WHAT THIS TASK INVOLVES:
Please copy, exactly as they appear below, the lines from the one containing "Instruction: Open the" through the one containing "1080x816 pixels.".

RECORDED INFORMATION:
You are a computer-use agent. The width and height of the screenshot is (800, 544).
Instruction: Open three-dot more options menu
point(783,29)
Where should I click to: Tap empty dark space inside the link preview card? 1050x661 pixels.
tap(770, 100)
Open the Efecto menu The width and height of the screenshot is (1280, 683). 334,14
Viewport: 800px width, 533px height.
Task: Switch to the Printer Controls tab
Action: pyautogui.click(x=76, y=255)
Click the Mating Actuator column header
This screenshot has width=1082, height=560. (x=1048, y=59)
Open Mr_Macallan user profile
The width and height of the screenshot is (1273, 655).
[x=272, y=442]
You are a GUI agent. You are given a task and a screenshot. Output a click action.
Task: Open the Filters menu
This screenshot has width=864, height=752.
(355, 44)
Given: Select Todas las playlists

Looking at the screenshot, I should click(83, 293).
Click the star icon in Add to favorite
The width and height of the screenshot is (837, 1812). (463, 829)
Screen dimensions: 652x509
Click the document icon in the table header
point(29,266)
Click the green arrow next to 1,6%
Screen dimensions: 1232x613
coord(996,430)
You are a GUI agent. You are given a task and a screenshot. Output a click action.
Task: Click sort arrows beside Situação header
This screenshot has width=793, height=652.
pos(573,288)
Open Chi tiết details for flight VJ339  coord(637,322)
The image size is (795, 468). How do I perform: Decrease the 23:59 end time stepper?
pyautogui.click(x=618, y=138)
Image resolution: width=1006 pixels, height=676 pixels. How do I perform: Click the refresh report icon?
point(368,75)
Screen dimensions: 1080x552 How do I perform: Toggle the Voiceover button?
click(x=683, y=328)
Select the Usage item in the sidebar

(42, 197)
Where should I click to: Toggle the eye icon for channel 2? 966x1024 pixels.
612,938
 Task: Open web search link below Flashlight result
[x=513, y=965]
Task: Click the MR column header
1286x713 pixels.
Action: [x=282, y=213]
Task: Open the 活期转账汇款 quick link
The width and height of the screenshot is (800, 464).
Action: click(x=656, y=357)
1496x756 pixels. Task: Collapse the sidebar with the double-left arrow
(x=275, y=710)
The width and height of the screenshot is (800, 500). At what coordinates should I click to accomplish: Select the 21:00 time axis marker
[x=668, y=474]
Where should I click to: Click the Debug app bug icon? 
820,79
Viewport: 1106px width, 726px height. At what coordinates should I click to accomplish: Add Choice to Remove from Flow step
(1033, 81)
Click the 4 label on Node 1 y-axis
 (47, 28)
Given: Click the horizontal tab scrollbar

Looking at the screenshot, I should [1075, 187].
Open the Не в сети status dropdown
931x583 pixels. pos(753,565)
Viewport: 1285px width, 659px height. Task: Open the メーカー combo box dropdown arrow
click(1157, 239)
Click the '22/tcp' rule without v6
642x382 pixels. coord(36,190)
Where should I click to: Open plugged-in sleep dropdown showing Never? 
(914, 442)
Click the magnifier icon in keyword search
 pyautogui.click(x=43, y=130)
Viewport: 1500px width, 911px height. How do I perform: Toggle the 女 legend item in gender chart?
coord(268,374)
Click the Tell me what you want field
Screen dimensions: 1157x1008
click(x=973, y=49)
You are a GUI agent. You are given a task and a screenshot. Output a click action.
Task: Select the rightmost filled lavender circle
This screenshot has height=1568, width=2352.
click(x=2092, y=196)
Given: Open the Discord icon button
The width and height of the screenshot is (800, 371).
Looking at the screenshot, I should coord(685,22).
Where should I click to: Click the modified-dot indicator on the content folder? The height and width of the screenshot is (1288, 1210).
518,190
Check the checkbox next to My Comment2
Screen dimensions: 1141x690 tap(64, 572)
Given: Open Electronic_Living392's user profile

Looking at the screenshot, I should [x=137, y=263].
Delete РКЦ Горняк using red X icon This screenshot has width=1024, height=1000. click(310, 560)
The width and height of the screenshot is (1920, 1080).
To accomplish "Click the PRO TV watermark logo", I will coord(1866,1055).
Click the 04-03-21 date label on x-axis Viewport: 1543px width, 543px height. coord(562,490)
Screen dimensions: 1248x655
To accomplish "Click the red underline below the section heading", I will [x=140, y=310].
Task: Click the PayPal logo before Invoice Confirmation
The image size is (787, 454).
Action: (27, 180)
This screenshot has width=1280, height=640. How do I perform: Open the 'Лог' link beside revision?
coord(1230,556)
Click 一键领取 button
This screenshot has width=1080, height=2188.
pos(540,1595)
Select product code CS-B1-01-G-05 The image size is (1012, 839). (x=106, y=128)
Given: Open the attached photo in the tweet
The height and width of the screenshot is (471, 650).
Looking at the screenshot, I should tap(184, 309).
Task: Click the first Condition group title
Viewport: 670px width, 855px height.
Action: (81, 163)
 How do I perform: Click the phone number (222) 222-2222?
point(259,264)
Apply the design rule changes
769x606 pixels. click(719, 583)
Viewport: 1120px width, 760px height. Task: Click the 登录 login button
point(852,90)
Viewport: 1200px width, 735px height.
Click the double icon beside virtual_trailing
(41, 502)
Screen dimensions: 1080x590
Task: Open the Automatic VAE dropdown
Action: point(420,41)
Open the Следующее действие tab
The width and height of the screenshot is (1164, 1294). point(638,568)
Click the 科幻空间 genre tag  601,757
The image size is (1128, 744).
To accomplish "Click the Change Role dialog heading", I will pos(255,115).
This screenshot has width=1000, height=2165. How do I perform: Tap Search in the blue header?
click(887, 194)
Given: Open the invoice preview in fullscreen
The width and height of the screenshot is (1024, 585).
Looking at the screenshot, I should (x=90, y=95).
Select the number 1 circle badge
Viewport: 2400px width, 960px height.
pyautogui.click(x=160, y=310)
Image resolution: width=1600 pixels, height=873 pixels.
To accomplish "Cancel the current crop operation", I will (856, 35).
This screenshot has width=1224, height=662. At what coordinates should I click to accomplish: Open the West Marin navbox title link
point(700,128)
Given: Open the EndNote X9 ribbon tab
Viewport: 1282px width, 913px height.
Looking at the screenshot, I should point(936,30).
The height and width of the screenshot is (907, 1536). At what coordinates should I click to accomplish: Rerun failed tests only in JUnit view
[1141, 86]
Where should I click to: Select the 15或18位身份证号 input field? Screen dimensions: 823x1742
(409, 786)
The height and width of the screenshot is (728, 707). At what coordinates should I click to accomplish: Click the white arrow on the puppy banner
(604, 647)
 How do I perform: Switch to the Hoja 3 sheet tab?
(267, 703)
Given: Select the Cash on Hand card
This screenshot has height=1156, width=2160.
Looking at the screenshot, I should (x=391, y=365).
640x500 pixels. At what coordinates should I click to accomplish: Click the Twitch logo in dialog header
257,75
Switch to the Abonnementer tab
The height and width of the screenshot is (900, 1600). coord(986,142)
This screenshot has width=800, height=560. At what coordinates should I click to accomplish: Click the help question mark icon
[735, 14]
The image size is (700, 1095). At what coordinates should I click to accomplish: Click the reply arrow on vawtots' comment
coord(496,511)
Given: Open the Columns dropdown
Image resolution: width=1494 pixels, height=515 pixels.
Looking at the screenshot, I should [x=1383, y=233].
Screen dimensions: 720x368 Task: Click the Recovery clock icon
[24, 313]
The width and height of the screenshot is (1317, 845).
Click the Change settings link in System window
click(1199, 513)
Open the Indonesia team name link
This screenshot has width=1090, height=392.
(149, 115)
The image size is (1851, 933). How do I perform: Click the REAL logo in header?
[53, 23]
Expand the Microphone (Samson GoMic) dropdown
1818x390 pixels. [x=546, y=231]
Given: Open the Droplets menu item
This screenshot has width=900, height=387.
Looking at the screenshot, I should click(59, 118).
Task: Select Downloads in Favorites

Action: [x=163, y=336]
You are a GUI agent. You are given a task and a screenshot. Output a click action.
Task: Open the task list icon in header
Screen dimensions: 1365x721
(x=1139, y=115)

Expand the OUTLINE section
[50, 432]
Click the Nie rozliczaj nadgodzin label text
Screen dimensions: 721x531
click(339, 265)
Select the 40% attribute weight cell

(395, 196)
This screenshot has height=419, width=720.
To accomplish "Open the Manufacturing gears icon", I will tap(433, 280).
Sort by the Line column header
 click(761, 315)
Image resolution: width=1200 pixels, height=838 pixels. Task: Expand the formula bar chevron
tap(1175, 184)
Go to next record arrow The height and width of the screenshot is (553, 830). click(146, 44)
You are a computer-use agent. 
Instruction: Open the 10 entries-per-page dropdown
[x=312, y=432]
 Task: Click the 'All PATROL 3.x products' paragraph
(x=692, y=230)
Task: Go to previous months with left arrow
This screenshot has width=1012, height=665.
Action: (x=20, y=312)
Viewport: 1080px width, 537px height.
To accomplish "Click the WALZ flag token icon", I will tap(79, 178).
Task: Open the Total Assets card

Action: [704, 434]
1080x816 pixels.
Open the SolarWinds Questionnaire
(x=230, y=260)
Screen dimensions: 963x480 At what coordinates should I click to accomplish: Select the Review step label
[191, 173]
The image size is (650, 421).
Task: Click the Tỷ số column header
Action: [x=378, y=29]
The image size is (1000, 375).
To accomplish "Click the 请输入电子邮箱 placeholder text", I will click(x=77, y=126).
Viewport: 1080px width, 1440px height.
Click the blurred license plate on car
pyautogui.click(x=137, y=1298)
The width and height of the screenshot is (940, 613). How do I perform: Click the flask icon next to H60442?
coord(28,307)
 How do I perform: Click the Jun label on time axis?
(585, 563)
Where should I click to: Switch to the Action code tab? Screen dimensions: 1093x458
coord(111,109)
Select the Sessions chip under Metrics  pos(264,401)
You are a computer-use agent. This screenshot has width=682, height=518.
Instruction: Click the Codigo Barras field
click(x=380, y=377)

EXPECTED ANSWER:
Instruction: Open the 10 entries-per-page dropdown
[x=312, y=432]
 Task: Click the 'All PATROL 3.x products' paragraph
(x=692, y=230)
Task: Go to previous months with left arrow
This screenshot has width=1012, height=665.
Action: (x=20, y=312)
Viewport: 1080px width, 537px height.
To accomplish "Click the WALZ flag token icon", I will tap(79, 178).
Task: Open the Total Assets card

Action: [704, 434]
1080x816 pixels.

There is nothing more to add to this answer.